First, I looked at all the rules for our function $f(x)$:
1. If $x$ is from -3 up to (but not including) 0, the rule is $2x+5$.
2. If $x$ is exactly 0, the answer is -3.
3. If $x$ is bigger than 0, the rule is $-5x$.

(a) **Finding the Domain:**
The domain is all the 'x' numbers that our function uses.
- The first rule uses 'x' from -3 (including -3) all the way up to (but not including) 0.
- The second rule uses 'x' exactly at 0.
- The third rule uses 'x' for any number bigger than 0.
If we put all these 'x' numbers together, they cover everything from -3 and keep going forever to the right! So, the domain is all numbers from -3 up to positive infinity.

(b) **Finding the Intercepts:**
- **y-intercept:** This is where the graph crosses the 'y' line, which means 'x' is 0. Our function has a special rule for $x=0$: it says $f(0) = -3$. So, the y-intercept is (0, -3).
- **x-intercepts:** This is where the graph crosses the 'x' line, which means the answer ($f(x)$ or 'y') is 0.
- Let's check the first rule ($2x+5$): When is $2x+5$ equal to 0? If $2x+5=0$, then $2x$ has to be -5, so $x$ has to be -2.5. Is -2.5 allowed for this rule (is it between -3 and 0)? Yes, it is! So, (-2.5, 0) is an x-intercept.
- Let's check the second rule ($-3$): Can -3 ever be 0? Nope! So no x-intercept from this rule.
- Let's check the third rule ($-5x$): When is $-5x$ equal to 0? If $-5x=0$, then $x$ has to be 0. But this rule is only for 'x' *bigger* than 0. So, 0 isn't allowed for this part, which means no x-intercept from this rule either.
So, the only x-intercept is (-2.5, 0).

(c) **Graphing the Function:**
I imagine drawing each piece:
- **Piece 1 ($2x+5$ for $-3 \leq x<0$):** This is a straight line. I'd plot a point at $x=-3$, where $y = 2(-3)+5 = -1$. So, a solid dot at (-3, -1). Then, as $x$ gets closer to 0, $y$ gets closer to $2(0)+5 = 5$. So, I'd draw a line going up from (-3, -1) towards (0, 5), but I'd put an open circle at (0, 5) because $x$ can't quite be 0 for this piece.
- **Piece 2 ($-3$ for $x=0$):** This is just one single point: a solid dot at (0, -3).
- **Piece 3 ($-5x$ for $x>0$):** This is another straight line.
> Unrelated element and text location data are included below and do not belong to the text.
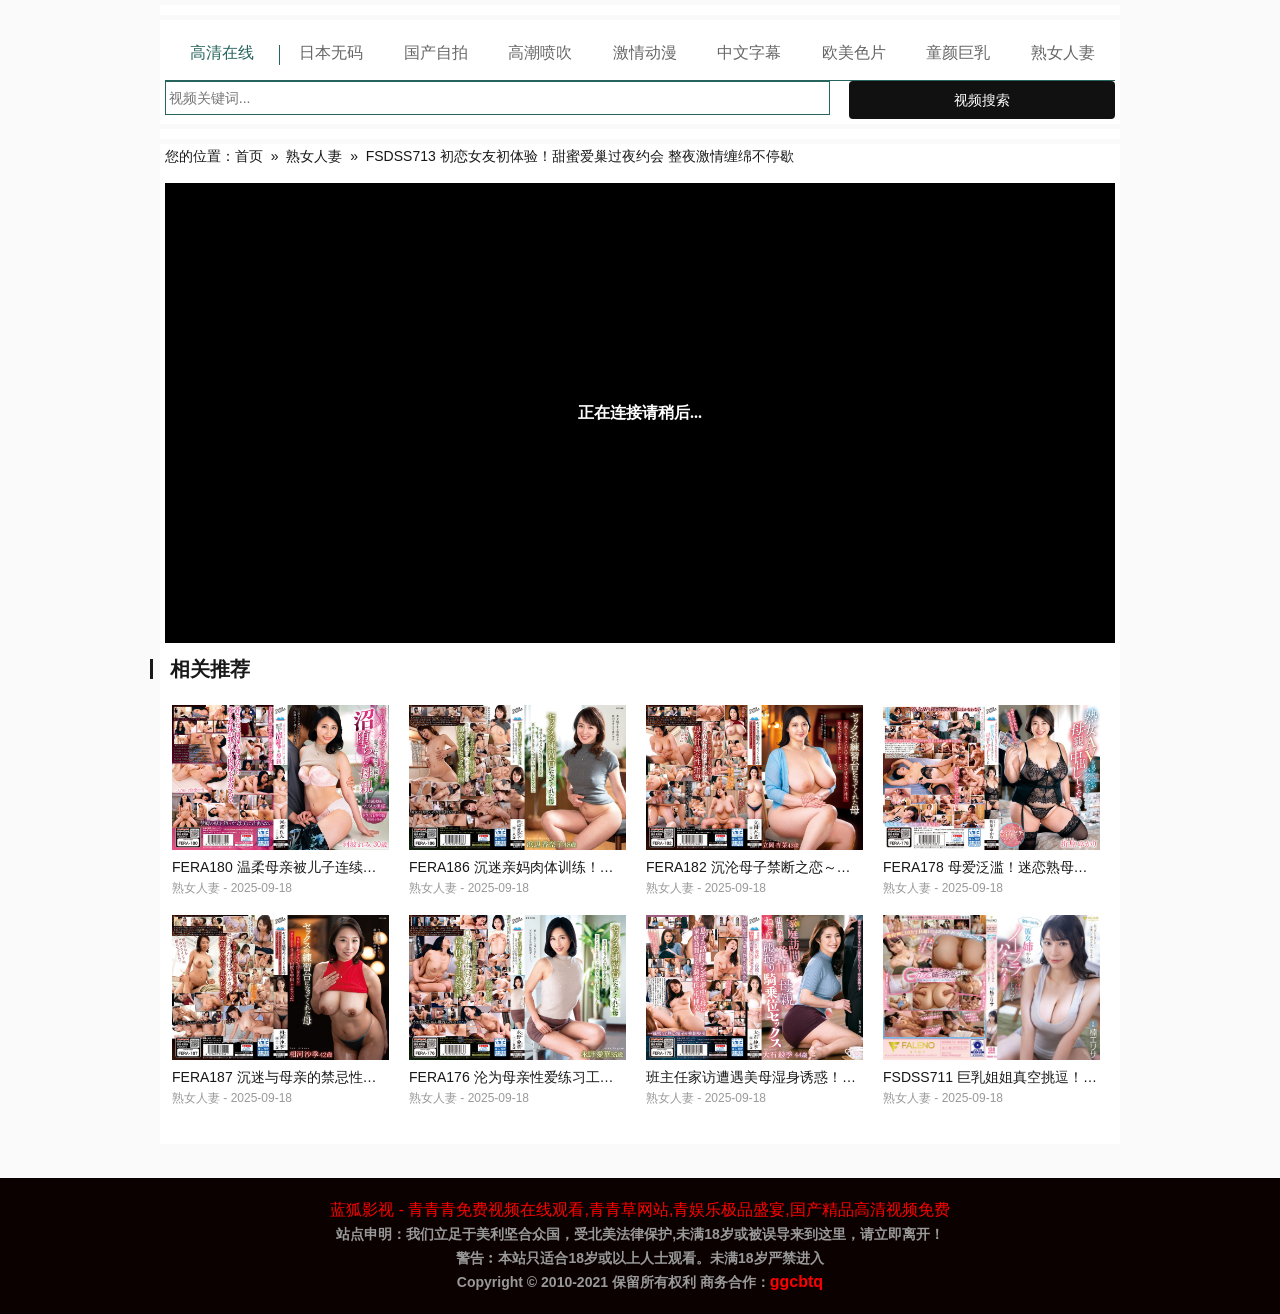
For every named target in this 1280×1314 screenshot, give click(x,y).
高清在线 (222, 52)
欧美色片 (854, 52)
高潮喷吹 (540, 52)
As $x$ starts just a tiny bit bigger than 0, $y$ starts just a tiny bit less than 0. So, an open circle at (0, 0). Then, as $x$ gets bigger (like $x=1$, $y=-5(1)=-5$), the line goes down very fast to the right.
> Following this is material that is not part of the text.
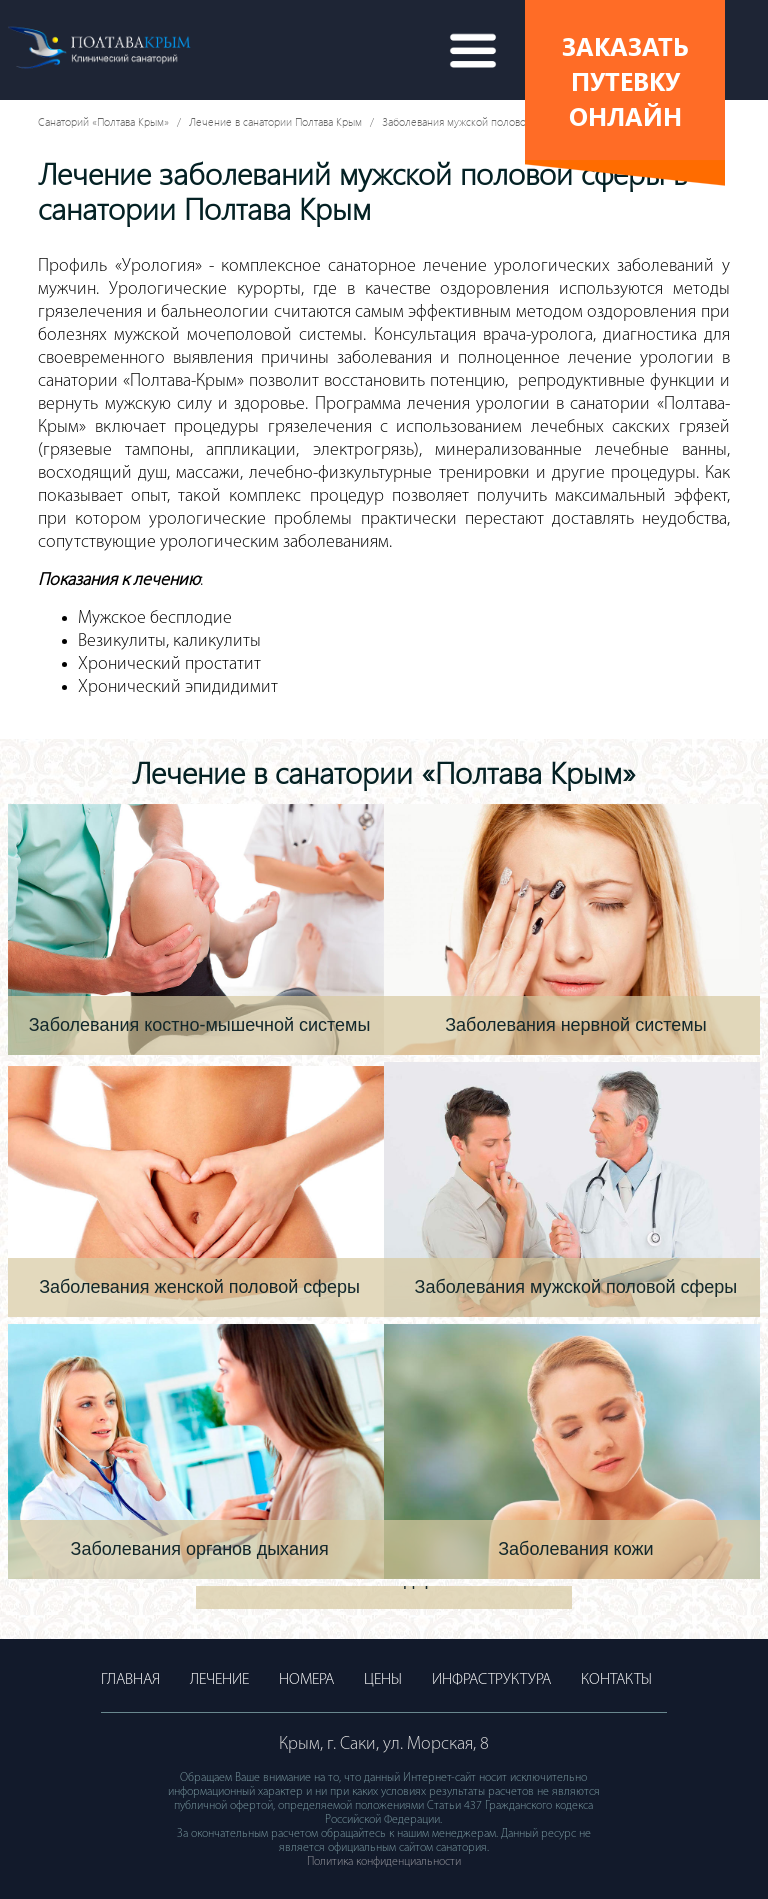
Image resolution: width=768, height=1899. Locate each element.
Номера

(d) **Finding the Range (from the graph):**
The range is all the 'y' numbers that the graph covers, from the very bottom to the very top.
- Looking at my mental picture of the graph, the line for $x>0$ (the $-5x$ part) goes down forever, so it covers all the 'y' values far down into the negatives.
- The line for $-3 \leq x<0$ (the $2x+5$ part) starts at $y=-1$ and goes up to $y=5$ (but doesn't quite reach 5). So it covers 'y' values from -1 up to almost 5.
- The single point at (0, -3) just adds $y=-3$, which is already covered by the other parts.
If I put all these 'y' values together (all numbers less than 0, and all numbers from -1 up to almost 5), the graph covers everything from negative infinity all the way up to almost 5. So, the range is $(-\infty, 5)$.